Le Petit Comtois donne sur cet accident les renseignements suivants :
Le train avait quitté Chalindrey avec 45 minutes de retard. Entre cette dernière station et Mâatz, la voie forme une courbe très prononcée, et la pente, assez roide, est de 6 mm par mètre. La voie était, en outre, en réparation, et l’on avait enlevé le ballast pour remplacer les rails de fer par des rails d’acier. Le mécanicien, pour gagner la prime, força-t-il la vapeur ? Ou bien le mauvais état de la voie fut-il la seule cause du sinistre ? C’est ce que l’enquête établira.
Quoi qu’il en soit, le mécanicien s’aperçut tout à coup que la machine donnait des coups de lacet et siffla au frein, mais il était trop tard. Cette précaution eut pourtant cela de bon, qu’elle amena la rupture du train.
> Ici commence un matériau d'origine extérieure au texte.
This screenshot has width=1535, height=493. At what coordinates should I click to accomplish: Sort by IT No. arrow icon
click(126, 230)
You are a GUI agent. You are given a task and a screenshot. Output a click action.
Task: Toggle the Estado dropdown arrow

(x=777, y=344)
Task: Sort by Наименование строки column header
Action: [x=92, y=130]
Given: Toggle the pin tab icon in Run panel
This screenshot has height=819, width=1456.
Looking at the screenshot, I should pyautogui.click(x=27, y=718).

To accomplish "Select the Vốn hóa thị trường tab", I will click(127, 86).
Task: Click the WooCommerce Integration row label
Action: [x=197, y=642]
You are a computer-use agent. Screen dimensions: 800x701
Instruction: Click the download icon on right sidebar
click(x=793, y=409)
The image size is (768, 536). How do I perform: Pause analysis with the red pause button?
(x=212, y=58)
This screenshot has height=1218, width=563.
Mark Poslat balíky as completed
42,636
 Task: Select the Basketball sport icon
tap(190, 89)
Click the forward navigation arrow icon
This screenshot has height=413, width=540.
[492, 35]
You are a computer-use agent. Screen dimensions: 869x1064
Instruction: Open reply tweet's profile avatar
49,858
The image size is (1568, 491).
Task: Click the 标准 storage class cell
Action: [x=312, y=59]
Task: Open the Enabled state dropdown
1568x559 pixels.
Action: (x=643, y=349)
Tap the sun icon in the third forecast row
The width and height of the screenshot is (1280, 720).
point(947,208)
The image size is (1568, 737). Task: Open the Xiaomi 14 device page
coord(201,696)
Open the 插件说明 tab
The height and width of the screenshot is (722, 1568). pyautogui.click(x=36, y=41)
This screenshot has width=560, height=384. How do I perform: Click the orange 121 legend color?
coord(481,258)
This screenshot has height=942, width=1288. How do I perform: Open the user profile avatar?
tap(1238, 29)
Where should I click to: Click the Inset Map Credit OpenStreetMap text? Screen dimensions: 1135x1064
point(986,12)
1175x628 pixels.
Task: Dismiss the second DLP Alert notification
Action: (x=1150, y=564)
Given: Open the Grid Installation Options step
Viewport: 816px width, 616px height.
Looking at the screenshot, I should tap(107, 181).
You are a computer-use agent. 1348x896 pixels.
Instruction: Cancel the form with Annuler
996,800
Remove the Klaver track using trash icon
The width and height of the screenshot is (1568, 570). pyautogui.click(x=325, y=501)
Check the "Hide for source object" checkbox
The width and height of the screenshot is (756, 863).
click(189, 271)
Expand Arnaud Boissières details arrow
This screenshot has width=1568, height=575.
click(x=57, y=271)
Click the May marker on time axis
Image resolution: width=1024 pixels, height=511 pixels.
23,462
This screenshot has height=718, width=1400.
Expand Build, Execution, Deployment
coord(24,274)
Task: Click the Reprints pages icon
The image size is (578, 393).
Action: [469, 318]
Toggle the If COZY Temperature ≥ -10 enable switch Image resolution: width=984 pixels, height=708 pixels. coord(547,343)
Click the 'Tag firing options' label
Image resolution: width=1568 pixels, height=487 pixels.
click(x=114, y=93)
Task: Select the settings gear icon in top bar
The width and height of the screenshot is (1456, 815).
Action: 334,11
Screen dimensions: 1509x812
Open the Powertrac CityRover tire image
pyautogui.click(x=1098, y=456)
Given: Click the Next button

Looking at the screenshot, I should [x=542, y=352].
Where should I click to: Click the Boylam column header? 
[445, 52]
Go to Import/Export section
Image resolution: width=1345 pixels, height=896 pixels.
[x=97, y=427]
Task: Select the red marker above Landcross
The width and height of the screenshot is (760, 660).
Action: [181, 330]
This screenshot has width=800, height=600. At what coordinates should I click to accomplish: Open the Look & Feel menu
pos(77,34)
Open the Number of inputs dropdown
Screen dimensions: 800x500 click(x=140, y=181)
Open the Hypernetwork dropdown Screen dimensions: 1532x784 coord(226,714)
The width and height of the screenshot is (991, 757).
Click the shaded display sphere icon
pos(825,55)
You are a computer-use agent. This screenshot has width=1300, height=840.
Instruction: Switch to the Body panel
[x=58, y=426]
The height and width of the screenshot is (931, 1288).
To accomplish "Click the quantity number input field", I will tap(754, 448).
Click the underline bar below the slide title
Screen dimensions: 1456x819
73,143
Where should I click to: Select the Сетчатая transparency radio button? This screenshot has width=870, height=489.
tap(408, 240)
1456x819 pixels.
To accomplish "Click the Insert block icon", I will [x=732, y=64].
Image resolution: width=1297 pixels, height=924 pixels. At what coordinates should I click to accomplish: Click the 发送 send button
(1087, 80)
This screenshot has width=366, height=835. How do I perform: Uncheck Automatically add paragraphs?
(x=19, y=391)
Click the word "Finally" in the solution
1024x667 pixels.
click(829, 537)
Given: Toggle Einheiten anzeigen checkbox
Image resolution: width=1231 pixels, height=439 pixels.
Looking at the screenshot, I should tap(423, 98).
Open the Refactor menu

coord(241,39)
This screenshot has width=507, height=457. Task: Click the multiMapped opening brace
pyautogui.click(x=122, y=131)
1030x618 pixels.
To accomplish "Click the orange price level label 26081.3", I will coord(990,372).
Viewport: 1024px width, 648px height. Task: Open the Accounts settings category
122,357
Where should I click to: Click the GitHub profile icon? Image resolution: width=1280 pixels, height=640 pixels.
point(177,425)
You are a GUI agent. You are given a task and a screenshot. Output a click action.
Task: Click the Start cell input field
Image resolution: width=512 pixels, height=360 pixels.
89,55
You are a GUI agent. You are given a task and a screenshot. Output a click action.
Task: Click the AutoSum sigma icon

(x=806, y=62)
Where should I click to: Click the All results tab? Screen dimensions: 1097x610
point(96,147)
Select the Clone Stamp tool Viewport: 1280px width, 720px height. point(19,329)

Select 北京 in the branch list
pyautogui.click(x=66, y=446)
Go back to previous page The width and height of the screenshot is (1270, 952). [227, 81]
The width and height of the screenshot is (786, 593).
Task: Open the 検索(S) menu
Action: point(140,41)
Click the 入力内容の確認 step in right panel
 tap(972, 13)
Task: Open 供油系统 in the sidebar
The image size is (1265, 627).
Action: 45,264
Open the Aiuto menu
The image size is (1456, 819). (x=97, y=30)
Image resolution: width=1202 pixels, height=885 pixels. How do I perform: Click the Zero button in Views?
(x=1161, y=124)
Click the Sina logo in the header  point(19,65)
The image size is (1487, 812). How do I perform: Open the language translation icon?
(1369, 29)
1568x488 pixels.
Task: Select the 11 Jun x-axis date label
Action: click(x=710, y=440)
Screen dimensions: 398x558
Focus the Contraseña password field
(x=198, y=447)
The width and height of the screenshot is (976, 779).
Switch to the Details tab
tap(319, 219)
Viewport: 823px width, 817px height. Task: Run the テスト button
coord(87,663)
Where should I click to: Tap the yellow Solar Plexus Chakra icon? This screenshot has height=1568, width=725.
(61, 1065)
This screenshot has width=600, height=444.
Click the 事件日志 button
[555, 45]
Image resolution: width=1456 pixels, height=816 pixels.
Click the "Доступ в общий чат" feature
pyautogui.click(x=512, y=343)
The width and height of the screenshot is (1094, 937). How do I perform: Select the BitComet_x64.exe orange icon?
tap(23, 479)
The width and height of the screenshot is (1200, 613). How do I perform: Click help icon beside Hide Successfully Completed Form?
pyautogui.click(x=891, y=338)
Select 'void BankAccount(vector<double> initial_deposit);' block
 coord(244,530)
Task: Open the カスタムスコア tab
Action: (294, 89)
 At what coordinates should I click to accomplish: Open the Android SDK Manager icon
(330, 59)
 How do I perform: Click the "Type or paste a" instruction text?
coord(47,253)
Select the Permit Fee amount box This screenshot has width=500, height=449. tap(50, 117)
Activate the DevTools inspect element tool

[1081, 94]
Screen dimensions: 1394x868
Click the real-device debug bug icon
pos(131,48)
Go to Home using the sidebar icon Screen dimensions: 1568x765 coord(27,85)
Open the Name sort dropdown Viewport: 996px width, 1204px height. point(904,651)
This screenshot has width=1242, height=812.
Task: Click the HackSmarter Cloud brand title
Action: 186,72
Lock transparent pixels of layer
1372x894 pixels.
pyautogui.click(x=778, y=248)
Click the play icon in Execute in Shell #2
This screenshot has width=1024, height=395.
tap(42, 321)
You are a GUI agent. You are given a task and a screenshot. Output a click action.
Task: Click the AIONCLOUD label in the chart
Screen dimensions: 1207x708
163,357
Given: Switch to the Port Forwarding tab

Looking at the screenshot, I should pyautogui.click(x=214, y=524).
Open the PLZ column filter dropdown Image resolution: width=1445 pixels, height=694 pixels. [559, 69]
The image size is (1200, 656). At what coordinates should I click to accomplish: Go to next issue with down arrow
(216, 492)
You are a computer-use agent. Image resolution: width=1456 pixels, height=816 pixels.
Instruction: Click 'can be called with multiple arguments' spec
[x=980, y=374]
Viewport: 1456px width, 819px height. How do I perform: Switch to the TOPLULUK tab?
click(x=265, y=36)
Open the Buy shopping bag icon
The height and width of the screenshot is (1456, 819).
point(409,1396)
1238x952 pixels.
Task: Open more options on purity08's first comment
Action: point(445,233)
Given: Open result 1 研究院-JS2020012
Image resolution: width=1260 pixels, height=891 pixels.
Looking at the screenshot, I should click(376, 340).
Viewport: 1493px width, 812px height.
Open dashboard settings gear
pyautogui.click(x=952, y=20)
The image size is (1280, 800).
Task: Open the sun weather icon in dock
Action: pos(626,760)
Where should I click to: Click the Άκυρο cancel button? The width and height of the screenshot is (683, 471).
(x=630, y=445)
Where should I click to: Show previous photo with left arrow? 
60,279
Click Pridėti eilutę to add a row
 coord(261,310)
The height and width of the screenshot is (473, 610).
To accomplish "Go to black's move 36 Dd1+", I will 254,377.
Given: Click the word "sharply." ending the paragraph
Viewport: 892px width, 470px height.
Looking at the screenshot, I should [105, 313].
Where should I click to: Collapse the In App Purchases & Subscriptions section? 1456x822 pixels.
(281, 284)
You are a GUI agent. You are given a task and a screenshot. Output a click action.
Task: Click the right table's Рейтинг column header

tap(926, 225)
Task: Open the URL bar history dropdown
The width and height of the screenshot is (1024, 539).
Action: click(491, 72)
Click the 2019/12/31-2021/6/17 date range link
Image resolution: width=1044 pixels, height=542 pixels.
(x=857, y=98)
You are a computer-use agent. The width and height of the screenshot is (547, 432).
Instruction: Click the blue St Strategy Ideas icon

La locomotive, le tender et cinq wagons seulement tombèrent dans le ravin, d’une hauteur de cinq mètres. Le mécanicien Gardot fut écrasé par le tender [Jean Claude GARDOT]. Les autres wagons, quoique sortis des rails, restèrent sur le remblai, et les voyageurs qui s’y trouvaient ne reçurent que quelques contusions, résultant du contrecoup.
Le nombre des blessés est de cinquante ; mais, dans ce nombre, vingt-cinq n’ont que des égratignures sans aucune importance. Parmi les personnes qui ont le plus souffert, citons un enfant de dix-huit mois qui a eu le bras cassé, un voyageur de commerce de Rouen qui a reçu des contusions très graves, et la femme d’un employé de chemin de fer qui a eu la clavicule luxée.
Le chef de train qui était dans le wagon des marchandises en a été quitte pour une contusion à la jambe, et le serre-frein, dont on ne saurait trop louer le dévouement avant et après l’accident, a été projeté de sa guérite ; heureusement, sa chute fut amortie par les fils du télégraphe. Enfin, l’état du chauffeur, qu’on avait présenté comme très grave, s’est considérablement amélioré. Il est maintenant hors de danger.
D’après sa déposition, le mauvais état de la voie est la seule cause du sinistre. En effet, si la vitesse trop grande du train avait déterminé le déraillement, la chute se serait produite suivant une tangente à la courbe et en dehors de la circonférence, tandis qu’au contraire la chute a eu lieu à l’intérieur. Le parquet de Langres est chargé de l’instruction de l’affaire.